WHAT YOU NEED TO DO: Copy the listing below word for word, from its first line through the line that contains "at that location.", including that line. Leave the pictures out of your copy.

== Segment start ==

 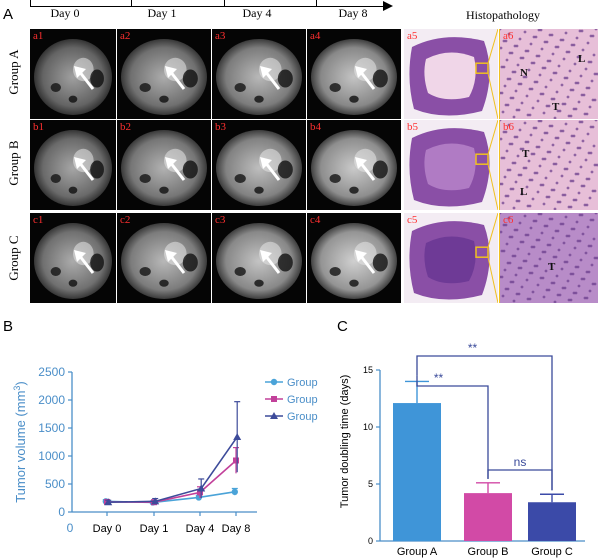 What do you see at coordinates (259, 165) in the screenshot?
I see `mri-panel-b3: b3` at bounding box center [259, 165].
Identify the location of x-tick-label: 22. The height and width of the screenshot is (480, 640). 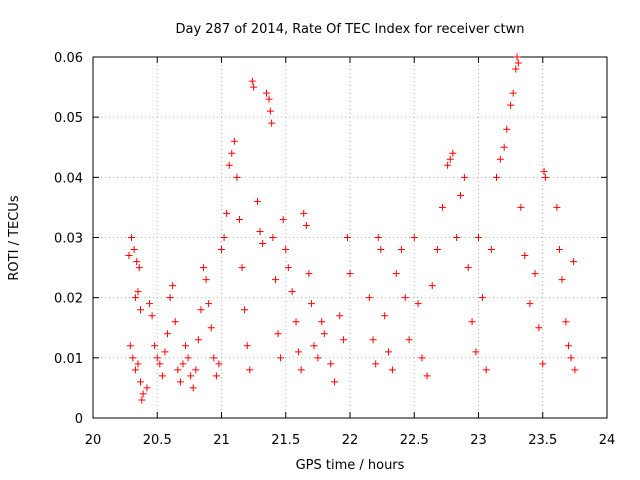
(350, 440).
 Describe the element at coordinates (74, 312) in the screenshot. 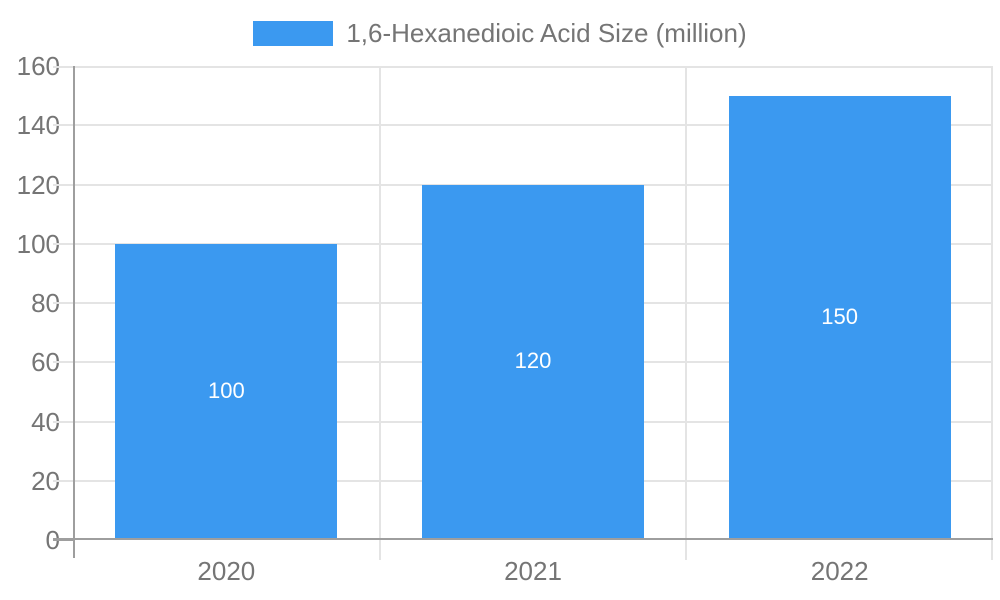

I see `y-axis-line` at that location.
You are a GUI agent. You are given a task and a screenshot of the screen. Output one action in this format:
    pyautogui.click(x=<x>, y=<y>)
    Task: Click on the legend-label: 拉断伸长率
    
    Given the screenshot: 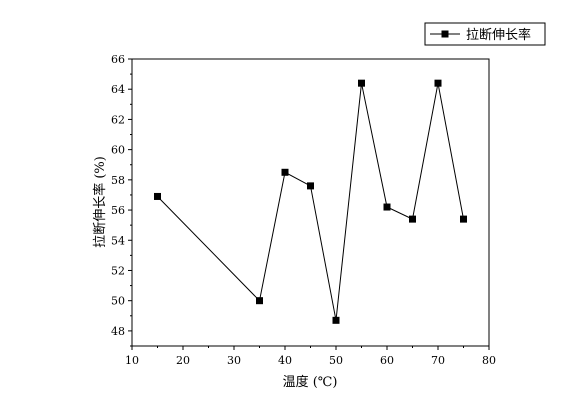 What is the action you would take?
    pyautogui.click(x=498, y=35)
    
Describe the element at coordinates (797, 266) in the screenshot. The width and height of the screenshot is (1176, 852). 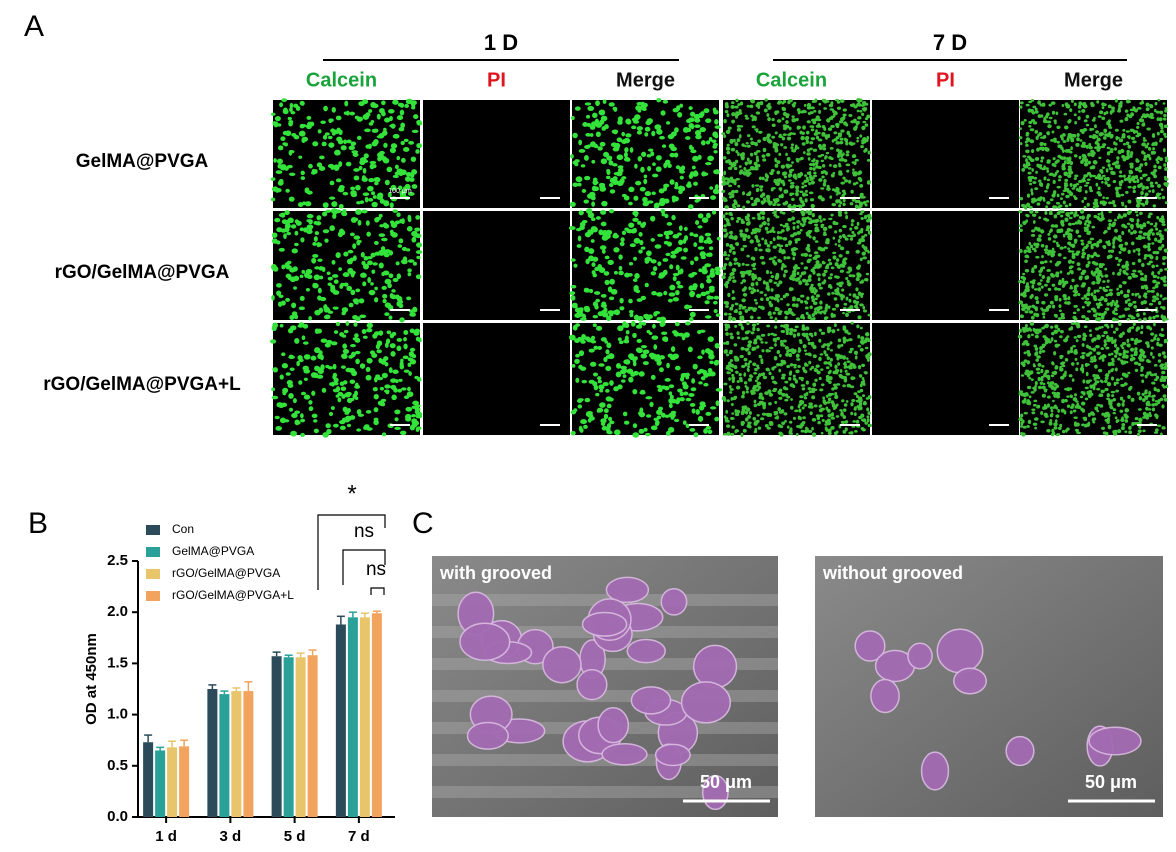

== Segment end ==

ANSWER SECTION:
  What do you see at coordinates (259, 165) in the screenshot?
I see `mri-panel-b3: b3` at bounding box center [259, 165].
Identify the location of x-tick-label: 22. The height and width of the screenshot is (480, 640). 
(350, 440).
 Describe the element at coordinates (74, 312) in the screenshot. 

I see `y-axis-line` at that location.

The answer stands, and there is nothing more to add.